In 1984, a restructure meant London Transport became a coordinating body, with London Underground and London Buses Limited acting as subsidiary operating companies. This change was reflected in the organisation’s posters. While London Buses was gradually fragmented by moves towards privatisation, London Underground looked to reinforce its corporate identity with an emphasis on high design standards. 

Art on the Underground

From 1986, London Underground revived the policy of directly commissioning artists, though not within its main advertising and publicity strategy. Instead it was launched as a separate programme of corporate fine-art sponsorship called ‘Art on the Underground’.  

This design, cleverly depicting a Tube map made up of lines from a tube of paint, was one of the first commissioned in this series and one of the most enduring. Unlike most of the commissions that were part of ‘Art on the Underground’ it was produced by a graphic designer through an agency, rather than a single fine artist. Nearly all that followed were reproductions of commissioned artworks, usually paintings, with brief copy added in template form. They were not designed as integrated posters.

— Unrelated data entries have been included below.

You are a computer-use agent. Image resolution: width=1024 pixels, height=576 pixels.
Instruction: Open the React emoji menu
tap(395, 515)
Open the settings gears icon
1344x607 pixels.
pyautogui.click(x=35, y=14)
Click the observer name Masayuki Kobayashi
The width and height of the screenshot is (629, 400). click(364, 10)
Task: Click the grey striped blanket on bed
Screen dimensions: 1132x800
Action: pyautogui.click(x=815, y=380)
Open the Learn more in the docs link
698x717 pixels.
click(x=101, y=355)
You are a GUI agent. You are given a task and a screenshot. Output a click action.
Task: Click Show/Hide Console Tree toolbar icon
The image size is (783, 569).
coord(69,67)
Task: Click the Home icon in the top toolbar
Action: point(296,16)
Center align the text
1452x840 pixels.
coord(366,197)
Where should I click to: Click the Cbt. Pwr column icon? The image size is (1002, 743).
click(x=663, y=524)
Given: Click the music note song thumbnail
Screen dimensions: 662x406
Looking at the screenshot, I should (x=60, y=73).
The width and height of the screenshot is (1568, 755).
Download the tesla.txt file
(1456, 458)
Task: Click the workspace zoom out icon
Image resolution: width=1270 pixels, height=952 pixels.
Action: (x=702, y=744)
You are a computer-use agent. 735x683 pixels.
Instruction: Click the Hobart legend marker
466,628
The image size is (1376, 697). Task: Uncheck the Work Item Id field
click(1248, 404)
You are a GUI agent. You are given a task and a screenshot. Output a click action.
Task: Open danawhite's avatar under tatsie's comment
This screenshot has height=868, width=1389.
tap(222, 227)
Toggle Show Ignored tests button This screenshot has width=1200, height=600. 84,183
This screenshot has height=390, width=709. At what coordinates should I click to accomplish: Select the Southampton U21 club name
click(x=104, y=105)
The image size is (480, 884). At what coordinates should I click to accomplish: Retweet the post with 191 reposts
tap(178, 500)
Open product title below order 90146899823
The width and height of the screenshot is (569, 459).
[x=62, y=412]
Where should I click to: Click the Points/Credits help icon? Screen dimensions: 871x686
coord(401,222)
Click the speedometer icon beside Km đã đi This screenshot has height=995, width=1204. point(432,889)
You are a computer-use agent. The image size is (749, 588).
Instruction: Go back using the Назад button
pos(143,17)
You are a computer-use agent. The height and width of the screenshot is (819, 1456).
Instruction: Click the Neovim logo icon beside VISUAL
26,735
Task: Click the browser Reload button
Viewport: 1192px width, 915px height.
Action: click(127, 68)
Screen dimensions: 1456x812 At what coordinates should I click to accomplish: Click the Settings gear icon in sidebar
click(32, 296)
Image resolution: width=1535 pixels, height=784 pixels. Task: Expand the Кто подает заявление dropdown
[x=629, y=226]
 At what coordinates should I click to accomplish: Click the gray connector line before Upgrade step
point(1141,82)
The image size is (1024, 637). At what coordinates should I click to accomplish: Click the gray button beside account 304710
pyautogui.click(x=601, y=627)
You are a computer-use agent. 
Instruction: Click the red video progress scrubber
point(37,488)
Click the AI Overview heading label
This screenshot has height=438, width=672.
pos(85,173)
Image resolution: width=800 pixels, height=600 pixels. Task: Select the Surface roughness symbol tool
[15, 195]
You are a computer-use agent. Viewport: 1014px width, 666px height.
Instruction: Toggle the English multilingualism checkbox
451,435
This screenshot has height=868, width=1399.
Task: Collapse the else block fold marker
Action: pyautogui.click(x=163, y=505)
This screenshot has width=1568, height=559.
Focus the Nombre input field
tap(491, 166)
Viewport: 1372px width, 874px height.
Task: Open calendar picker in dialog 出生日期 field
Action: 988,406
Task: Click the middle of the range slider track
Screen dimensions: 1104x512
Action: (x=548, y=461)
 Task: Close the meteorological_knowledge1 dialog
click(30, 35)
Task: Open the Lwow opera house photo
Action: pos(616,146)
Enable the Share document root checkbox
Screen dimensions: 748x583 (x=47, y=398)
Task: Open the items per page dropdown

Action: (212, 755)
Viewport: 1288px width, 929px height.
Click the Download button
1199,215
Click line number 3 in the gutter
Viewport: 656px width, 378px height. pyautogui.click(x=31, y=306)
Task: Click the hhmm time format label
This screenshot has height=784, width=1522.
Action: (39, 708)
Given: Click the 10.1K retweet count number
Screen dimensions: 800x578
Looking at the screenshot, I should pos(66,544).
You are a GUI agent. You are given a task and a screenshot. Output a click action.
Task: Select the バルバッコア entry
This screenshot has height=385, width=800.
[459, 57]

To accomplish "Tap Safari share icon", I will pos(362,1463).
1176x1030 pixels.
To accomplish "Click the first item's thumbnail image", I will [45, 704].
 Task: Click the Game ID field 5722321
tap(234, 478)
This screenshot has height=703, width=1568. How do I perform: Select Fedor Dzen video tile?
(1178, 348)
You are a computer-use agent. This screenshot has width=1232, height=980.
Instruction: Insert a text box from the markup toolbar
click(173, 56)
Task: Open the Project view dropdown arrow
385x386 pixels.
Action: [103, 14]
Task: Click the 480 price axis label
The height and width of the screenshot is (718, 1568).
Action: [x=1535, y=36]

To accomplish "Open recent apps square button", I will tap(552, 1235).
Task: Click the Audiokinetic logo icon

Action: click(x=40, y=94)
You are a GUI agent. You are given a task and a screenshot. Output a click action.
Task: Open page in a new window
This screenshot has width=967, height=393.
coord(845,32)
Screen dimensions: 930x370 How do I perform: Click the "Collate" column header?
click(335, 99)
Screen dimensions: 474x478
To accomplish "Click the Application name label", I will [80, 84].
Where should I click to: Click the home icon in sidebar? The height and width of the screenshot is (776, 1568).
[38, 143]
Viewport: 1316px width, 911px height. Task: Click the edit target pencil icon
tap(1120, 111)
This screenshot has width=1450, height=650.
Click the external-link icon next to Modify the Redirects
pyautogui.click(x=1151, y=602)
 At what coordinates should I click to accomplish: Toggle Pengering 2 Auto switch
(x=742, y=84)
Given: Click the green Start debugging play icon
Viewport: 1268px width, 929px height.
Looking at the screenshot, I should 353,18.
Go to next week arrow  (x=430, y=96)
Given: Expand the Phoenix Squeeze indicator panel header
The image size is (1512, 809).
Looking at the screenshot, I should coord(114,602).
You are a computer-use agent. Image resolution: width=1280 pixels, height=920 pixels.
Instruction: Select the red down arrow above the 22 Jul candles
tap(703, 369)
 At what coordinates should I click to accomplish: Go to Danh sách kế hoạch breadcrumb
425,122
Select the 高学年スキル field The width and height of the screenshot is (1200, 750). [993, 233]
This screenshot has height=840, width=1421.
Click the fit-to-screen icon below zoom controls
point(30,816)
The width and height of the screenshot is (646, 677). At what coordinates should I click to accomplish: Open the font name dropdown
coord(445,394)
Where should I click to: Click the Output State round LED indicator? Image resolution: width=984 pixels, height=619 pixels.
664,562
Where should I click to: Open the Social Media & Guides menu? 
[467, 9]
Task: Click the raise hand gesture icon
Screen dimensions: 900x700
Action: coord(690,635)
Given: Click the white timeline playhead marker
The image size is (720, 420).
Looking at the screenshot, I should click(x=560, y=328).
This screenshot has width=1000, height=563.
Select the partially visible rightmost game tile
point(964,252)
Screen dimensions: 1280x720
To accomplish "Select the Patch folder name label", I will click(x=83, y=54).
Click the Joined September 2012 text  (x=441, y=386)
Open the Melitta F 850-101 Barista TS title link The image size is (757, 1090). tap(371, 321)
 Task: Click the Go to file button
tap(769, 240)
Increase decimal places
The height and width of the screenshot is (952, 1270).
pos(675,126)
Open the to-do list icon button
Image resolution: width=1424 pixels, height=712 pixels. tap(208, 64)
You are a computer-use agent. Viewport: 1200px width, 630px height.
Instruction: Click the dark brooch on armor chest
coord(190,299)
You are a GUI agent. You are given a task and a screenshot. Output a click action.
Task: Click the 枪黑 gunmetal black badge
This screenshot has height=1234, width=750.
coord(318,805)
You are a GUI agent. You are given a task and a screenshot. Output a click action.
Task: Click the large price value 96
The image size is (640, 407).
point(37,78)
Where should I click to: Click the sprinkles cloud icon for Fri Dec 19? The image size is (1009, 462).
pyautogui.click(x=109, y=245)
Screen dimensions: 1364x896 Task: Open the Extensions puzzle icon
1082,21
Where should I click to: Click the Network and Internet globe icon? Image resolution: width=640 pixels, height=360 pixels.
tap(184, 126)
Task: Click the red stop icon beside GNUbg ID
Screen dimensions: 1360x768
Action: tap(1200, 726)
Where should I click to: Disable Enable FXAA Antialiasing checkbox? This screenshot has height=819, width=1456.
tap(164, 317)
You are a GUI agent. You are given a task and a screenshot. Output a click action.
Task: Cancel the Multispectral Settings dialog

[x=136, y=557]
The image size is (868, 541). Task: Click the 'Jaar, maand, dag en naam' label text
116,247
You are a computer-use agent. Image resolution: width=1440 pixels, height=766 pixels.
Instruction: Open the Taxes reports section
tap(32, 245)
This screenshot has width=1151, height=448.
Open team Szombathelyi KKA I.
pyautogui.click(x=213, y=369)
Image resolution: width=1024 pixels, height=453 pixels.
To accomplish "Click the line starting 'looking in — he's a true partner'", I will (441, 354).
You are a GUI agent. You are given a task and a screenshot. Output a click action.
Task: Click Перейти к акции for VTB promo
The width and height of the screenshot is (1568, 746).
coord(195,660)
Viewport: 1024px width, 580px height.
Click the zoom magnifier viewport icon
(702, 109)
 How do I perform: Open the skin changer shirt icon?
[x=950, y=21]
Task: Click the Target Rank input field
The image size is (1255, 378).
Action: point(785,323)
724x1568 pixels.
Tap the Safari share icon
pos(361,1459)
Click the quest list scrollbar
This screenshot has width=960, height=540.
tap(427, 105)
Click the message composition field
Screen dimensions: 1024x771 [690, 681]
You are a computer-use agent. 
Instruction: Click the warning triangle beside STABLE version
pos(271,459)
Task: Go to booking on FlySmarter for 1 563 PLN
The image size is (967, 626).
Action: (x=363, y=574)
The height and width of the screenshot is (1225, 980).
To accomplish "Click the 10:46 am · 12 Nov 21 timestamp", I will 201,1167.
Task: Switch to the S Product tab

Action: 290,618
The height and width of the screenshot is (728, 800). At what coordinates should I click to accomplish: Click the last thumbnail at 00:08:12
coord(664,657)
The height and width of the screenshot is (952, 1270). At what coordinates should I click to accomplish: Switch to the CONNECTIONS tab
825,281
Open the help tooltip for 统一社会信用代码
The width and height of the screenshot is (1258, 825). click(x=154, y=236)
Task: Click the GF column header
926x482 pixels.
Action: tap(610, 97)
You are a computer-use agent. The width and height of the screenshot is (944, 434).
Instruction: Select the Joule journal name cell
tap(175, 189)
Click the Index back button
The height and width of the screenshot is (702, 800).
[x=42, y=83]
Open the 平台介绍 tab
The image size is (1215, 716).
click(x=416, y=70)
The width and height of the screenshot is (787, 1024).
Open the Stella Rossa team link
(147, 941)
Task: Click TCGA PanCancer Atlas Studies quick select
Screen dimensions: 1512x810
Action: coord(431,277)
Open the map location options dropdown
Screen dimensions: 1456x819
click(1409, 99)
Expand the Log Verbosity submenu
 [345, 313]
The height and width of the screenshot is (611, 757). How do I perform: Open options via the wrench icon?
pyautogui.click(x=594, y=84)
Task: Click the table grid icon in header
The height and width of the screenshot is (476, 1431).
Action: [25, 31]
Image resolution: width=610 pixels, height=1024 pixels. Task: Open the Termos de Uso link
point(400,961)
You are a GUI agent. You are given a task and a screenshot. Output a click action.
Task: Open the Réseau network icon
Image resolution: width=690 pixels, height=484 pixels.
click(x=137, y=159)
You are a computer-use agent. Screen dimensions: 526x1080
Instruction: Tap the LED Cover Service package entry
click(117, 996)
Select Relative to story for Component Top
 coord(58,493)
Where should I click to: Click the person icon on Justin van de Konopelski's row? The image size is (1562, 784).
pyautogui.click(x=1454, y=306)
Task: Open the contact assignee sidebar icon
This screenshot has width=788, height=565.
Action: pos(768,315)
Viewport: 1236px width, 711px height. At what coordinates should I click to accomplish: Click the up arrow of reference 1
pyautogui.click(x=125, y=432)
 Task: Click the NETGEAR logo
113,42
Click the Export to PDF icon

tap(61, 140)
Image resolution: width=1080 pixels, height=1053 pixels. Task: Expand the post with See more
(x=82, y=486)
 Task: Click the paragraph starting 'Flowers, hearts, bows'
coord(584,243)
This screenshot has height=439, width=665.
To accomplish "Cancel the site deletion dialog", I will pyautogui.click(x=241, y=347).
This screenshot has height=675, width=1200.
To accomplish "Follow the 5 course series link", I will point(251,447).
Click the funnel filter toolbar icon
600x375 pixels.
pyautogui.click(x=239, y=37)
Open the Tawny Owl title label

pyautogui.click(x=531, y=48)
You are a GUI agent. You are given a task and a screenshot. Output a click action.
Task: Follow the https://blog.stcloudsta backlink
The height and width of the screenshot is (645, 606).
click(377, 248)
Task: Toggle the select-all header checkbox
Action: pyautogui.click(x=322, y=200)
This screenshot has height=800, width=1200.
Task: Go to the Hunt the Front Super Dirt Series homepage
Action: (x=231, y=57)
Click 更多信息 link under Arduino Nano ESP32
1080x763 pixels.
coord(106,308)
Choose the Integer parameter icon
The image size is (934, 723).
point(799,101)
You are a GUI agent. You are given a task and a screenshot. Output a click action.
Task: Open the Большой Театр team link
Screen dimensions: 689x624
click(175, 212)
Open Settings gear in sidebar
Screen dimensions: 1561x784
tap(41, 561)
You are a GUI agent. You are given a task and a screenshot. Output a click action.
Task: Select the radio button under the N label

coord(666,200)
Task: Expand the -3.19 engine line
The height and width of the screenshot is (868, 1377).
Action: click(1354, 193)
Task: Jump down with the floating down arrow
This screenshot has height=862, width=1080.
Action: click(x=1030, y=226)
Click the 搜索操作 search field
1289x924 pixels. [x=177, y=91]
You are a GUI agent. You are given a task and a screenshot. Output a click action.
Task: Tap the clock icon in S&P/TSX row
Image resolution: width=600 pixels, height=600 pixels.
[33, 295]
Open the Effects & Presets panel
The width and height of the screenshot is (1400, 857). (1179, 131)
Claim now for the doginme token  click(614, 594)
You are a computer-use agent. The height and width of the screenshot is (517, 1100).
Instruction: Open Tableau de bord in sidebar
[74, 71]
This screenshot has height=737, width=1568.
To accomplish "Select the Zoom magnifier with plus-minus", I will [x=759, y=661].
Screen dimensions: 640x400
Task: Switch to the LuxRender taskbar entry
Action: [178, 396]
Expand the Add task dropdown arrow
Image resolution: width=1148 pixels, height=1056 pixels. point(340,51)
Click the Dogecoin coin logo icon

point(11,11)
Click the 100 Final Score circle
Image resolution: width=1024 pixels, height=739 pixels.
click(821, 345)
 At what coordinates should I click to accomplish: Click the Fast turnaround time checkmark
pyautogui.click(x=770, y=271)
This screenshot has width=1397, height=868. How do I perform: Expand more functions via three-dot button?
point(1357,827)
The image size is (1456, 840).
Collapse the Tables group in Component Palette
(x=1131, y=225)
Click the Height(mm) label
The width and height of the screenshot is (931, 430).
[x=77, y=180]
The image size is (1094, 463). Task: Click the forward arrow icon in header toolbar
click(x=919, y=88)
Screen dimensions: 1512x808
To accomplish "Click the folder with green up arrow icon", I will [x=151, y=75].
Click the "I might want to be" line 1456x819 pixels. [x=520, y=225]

At its simplest level, ‘Art on the Underground’ was a way of filling blank commercial space on the Underground. Instead of unsold poster space filled with black paper could be images that improved the environment for passengers by reproducing original artwork in poster form. This example was by established British artist and Royal Academician, Julian Trevelyan, and was one of his last completed paintings.  

The scheme generally issued six ‘art’ posters a year, consisting of two ‘easy’ subjects, two more avant-garde works and two somewhere in the middle. This range was demonstrated by these two pieces by Sandra Fisher and Howard Hodgkin, both commissioned in 1989. While some considered this akin to artistic wallpaper, ‘Art on the Underground’ helped to revive the Underground’s reputation as a patron of the arts. 

The 1990s

By the early 1990s, circumstances had changed again. London Transport Advertising, which managed commercial poster sites on the network, was privatised. Its new owners sold poster space more aggressively and successfully, with no blank spaces needing to be filled. For art-based pictorial posters to survive, they needed to be created around more specifically targeted marketing campaigns. 

With London Transport Museum the main sales outlet for LT posters, as well as the main archive and exhibitor of LT’s wider poster collection, LT’s Design team worked with the Museum to commission new poster artworks. 

A long-running ‘Simply’ series represented this new generation of pictorial Underground posters. A range of established and newly discovered artists were commissioned, with artworks reproduced as posters and leaflets and mainly depicting leisure opportunities. It was not art for art’s sake, but still harked back to Frank Pick’s ‘fitness for purpose’ mantra of the early twentieth century.   

Posters in the TfL era

In 2000, London Transport was succeeded by Transport for London (TfL), which had a much wider range of integrated modes of transport. From its creation to today, artistic and unified design standards are an important aspect of TfL’s work. Direct poster commissions to individual artists and designers are less frequent, but they remain popular. 

Paul Catherall’s ‘Four Seasons’ series, commissioned for TfL through London Transport Museum, have been used as ‘filler’ images on commercial sites across the network and have been sold through the Museum. 

Today TfL issues around 200 posters a year, but only employing an artistic approach if it is thought to be the most effective means of communicating a particular marketing message. The Boat Race poster for 2007 alluded to the imagery of classic Underground posters of the interwar golden age. 

In the TfL era, the ‘Art on the Underground’ title has re-emerged. Initially begun as ‘Platform for Art’ in 2001, a programme of art commissioning was renamed ‘Art on the Underground’ in 2007. This has primarily focused on art commissions to be displayed as original art on the network. But it has also encompassed Tube maps and posters. 

Today posters have to compete with increasing numbers of plasma screens flashing publicity material across the network. However, the printed poster seems unlikely to disappear in the near future.